● **DATASET RECORDS**:
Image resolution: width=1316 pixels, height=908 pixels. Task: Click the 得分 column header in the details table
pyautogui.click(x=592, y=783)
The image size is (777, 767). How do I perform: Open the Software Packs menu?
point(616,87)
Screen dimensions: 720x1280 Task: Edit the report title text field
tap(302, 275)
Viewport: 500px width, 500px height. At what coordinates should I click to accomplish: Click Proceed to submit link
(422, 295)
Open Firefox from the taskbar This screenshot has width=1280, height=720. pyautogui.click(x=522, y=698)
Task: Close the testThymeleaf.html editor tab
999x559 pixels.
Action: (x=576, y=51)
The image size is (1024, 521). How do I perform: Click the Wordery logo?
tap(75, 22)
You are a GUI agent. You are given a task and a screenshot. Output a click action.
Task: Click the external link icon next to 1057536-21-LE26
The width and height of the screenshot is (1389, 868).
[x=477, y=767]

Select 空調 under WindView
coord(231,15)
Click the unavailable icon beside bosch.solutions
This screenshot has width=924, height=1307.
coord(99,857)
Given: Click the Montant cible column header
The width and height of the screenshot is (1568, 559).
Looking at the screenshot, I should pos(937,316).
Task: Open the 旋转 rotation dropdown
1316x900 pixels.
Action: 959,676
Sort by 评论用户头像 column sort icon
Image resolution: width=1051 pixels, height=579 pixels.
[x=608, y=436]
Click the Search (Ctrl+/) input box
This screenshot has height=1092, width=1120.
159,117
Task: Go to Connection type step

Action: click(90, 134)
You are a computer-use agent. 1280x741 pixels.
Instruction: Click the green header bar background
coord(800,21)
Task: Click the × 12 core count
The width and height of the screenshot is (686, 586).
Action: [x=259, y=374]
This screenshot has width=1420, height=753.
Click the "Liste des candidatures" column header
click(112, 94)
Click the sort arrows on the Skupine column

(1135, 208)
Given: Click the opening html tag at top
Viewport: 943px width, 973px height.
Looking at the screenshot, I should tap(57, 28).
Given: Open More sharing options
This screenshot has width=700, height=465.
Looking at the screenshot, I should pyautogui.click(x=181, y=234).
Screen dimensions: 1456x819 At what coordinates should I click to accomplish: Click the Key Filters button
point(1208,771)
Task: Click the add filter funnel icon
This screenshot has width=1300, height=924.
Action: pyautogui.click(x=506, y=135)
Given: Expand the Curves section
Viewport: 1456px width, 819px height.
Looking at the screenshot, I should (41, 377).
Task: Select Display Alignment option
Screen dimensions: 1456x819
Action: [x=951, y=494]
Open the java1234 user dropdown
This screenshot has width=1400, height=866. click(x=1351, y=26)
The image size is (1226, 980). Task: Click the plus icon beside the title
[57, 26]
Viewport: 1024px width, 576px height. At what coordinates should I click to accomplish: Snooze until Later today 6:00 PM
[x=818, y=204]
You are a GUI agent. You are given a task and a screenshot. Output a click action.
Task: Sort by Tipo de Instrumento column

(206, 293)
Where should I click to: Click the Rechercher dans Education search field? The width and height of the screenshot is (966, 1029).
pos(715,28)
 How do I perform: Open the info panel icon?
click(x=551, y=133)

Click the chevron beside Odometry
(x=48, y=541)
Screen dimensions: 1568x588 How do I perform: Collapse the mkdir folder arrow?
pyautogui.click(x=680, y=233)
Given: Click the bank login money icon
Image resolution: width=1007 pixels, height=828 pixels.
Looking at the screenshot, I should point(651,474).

● **WHAT THIS TASK INVOLVES**:
Copy all lines from the listing that contain "html".

● **ANSWER TO THIS TASK**:
Task: Close the testThymeleaf.html editor tab
Given: Click the opening html tag at top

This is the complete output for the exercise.